This transition is a demand that legacy securities infrastructure has not encountered. In traditional securities, the authority subject is fixed at issuance and invariant to maturity. A structure in which the authority subject itself dissolves and reforms in response to a state change called mature certification means that the token layer must atomically reflect time-axis changes in the authority metadata.

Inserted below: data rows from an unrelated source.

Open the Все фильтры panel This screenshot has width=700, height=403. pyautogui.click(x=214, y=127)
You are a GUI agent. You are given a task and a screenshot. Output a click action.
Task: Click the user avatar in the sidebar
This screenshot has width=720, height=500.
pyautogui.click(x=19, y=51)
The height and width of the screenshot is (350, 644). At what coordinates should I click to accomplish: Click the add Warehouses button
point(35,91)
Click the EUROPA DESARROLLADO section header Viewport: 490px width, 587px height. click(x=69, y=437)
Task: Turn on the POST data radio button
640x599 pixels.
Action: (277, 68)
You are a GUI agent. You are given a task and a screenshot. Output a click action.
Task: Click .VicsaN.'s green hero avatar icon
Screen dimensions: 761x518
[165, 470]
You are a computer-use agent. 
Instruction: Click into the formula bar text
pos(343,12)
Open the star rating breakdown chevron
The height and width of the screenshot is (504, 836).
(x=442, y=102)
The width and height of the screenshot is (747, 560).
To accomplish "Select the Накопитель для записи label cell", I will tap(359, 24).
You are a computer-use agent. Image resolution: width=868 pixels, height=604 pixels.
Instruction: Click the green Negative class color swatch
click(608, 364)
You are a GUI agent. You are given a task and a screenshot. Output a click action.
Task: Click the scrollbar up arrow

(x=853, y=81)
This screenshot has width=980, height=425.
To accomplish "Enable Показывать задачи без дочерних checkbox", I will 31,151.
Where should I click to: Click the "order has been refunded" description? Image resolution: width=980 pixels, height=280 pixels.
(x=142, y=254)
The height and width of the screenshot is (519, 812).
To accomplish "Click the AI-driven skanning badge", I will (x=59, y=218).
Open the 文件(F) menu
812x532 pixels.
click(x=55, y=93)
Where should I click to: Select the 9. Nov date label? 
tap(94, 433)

Here the infrastructural implication of the Mature Blockchain System four-part test reappears. Whether the four requirements are met is the condition for legal reclassification, but the state of meeting them is determined by the infrastructure layer. The law does not merely impose an infrastructure specification one-directionally; the law also recognizes the legal classification on the basis of whether the infrastructure has reached the required state. A two-way relation is established.
Specification 4: Tokenizability-Specific Requirements
Maturity, asset class, transfer restrictions, atomic issuance and burning are requirements specific to tokenization itself. Bonds mature. Dividends are paid. Voting rights exist. Stock splits occur. Corporate actions happen. Unless these temporal, categorical, and restrictive properties of a security are reflected atomically at the token layer, the delivery method proposition tokenizes only the shadow of a security, not the security itself.
This is a region that existing securities law did not explicitly require. In paper securities or in the DTCC registry, atomicity was a self-evident assumption. At the token layer, atomicity is a property that must be proven. The delivery method proposition assigns the burden of that proof to the token infrastructure.
Specification 5: Privacy under Compliance
The confidentiality of securities transactions and the traceability required by regulators must be satisfied simultaneously. Institutional investors prefer to conceal portfolio exposure. Regulators require tracking of counterparty information to satisfy the FATF Travel Rule and KYC/AML. If the two requirements cannot be satisfied at once, one side becomes impossible in principle.
In legacy securities infrastructure this balance is achieved by the separated authority model between DTCC and the transfer agent. Who can see what is guaranteed by institutional separation. When institutional separation disappears at the token layer, the simultaneous satisfaction of confidentiality and traceability must rely on cryptographic mechanisms.
This dimension is not explicitly addressed by CLARITY. However, if the delivery method proposition imposes every requirement of existing securities law on the token layer, the requirement of simultaneous confidentiality and traceability is imposed alongside. It is a representative case of a specification that is not visible on the surface but is derivatively forced.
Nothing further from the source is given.